• [Your assignment]:
From the records below, set down exactly the lines starting with the line that contains "The width and height of the screenshot is (1204, 993)." and going on through the line that contains "object in response". Nothing else is wanted.

• [Available records]:
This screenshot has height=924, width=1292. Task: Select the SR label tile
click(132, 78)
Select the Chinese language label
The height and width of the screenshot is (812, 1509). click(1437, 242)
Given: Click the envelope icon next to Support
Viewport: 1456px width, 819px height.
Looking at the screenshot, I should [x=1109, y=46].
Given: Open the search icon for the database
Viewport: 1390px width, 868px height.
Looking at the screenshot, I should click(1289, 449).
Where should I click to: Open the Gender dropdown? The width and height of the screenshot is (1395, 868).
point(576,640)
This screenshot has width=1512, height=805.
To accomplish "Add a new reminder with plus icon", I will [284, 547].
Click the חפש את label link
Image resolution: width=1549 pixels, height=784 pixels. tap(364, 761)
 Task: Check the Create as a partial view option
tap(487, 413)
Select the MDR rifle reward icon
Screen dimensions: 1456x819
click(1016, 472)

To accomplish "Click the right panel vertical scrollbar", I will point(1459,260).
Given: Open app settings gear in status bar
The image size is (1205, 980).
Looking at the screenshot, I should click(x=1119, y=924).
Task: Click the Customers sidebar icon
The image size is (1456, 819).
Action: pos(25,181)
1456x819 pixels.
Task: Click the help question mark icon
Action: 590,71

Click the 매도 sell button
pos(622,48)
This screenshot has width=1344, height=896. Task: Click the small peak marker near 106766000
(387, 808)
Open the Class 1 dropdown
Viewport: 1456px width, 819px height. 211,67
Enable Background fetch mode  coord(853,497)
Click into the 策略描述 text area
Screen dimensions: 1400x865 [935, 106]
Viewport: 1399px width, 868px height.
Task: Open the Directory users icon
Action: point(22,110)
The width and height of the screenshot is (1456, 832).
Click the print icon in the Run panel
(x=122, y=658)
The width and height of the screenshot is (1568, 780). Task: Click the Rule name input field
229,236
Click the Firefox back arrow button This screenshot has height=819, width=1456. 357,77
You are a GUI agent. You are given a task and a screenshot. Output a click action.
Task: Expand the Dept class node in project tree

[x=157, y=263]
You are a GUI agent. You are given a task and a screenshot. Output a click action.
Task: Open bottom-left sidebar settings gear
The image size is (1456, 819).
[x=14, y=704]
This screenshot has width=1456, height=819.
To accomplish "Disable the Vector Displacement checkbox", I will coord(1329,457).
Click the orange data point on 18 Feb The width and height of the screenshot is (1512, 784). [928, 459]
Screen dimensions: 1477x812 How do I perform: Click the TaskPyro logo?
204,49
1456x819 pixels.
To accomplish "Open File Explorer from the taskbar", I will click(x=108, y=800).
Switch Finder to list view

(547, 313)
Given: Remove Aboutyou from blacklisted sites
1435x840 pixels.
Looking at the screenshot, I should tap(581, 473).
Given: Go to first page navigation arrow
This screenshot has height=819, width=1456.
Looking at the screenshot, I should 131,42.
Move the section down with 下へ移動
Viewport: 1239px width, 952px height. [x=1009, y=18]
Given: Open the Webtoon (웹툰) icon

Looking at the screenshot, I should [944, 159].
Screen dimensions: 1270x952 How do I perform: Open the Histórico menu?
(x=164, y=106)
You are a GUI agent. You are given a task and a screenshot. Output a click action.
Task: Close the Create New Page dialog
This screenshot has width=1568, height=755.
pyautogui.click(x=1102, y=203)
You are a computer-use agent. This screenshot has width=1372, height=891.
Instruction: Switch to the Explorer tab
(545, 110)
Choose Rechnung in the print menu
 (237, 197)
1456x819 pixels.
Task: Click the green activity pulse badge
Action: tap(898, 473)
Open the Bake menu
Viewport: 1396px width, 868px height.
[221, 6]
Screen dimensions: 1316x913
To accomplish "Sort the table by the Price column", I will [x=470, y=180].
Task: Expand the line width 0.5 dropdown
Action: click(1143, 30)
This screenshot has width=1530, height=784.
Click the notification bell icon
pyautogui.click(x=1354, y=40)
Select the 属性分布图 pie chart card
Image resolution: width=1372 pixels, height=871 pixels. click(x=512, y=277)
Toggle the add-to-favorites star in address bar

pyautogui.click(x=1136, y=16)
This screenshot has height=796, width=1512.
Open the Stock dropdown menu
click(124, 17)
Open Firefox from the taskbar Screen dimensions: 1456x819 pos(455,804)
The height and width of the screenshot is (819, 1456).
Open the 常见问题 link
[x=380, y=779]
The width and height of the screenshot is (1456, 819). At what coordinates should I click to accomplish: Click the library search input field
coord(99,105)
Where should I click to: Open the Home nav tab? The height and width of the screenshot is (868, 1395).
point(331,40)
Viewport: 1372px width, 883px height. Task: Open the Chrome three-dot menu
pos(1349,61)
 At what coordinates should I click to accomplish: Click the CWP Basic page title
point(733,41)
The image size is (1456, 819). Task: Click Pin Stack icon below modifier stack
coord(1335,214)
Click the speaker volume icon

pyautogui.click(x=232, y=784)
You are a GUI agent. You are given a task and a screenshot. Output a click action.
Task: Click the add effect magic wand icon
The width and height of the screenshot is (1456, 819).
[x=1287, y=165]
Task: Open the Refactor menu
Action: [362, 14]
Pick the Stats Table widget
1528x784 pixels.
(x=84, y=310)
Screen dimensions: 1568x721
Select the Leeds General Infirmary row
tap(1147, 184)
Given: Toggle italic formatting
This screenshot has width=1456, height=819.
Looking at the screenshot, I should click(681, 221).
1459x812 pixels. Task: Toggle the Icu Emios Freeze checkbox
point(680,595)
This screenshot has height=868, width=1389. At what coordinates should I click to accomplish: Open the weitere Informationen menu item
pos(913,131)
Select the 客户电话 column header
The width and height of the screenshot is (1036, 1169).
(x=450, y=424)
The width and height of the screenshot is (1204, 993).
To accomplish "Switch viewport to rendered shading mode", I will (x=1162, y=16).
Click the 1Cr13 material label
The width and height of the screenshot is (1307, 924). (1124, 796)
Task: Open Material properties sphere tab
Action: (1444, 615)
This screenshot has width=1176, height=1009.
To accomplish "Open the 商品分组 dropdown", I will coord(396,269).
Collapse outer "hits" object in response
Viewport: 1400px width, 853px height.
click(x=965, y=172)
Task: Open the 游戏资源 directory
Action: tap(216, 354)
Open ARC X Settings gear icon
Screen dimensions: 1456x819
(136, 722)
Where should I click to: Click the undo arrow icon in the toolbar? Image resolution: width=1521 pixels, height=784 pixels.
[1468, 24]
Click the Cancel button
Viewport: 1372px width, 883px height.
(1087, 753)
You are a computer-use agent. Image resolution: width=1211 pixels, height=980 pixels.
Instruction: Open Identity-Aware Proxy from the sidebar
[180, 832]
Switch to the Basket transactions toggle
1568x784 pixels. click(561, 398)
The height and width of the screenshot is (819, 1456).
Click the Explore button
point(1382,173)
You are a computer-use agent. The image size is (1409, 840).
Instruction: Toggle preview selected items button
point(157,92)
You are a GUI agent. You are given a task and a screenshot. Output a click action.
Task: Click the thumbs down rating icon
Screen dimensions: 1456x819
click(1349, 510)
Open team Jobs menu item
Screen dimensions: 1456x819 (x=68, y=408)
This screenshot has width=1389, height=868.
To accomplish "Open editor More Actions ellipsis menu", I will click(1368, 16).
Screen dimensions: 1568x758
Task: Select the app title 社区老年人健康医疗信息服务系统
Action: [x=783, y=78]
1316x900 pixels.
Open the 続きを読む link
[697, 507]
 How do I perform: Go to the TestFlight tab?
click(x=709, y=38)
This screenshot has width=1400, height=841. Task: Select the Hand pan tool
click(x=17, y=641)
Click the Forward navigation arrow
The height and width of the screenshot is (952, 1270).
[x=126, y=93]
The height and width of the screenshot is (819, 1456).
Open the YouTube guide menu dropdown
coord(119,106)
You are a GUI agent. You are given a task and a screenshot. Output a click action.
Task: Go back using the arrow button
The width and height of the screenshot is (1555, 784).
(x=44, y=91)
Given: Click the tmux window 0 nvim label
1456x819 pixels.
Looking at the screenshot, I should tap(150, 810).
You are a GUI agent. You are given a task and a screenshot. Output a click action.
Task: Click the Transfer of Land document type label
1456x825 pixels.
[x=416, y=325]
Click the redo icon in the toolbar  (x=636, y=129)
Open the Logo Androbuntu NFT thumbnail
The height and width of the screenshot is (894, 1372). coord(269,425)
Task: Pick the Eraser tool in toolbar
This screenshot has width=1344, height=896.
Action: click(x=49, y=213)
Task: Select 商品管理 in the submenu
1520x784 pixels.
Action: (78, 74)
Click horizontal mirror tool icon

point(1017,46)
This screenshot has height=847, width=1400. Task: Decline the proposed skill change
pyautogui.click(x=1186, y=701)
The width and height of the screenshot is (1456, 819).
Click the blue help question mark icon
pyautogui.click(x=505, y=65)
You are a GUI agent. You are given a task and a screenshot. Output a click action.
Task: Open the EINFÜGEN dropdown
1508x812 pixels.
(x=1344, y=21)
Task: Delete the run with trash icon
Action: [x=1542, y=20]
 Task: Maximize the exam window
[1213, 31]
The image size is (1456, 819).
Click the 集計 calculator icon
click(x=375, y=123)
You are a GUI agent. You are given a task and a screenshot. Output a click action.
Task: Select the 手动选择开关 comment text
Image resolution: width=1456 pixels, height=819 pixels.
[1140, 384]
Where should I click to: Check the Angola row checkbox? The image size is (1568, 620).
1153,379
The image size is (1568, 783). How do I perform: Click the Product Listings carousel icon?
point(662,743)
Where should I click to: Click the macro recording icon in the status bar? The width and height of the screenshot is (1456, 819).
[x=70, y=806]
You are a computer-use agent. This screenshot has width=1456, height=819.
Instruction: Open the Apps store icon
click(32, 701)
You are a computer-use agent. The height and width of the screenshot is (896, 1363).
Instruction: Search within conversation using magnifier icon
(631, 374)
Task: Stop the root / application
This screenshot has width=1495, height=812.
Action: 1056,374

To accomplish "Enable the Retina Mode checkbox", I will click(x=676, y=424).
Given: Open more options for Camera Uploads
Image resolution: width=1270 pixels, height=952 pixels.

• [Your solution]:
The width and height of the screenshot is (1204, 993).
To accomplish "Switch viewport to rendered shading mode", I will (x=1162, y=16).
Click the 1Cr13 material label
The width and height of the screenshot is (1307, 924). (1124, 796)
Task: Open Material properties sphere tab
Action: (1444, 615)
This screenshot has width=1176, height=1009.
To accomplish "Open the 商品分组 dropdown", I will coord(396,269).
Collapse outer "hits" object in response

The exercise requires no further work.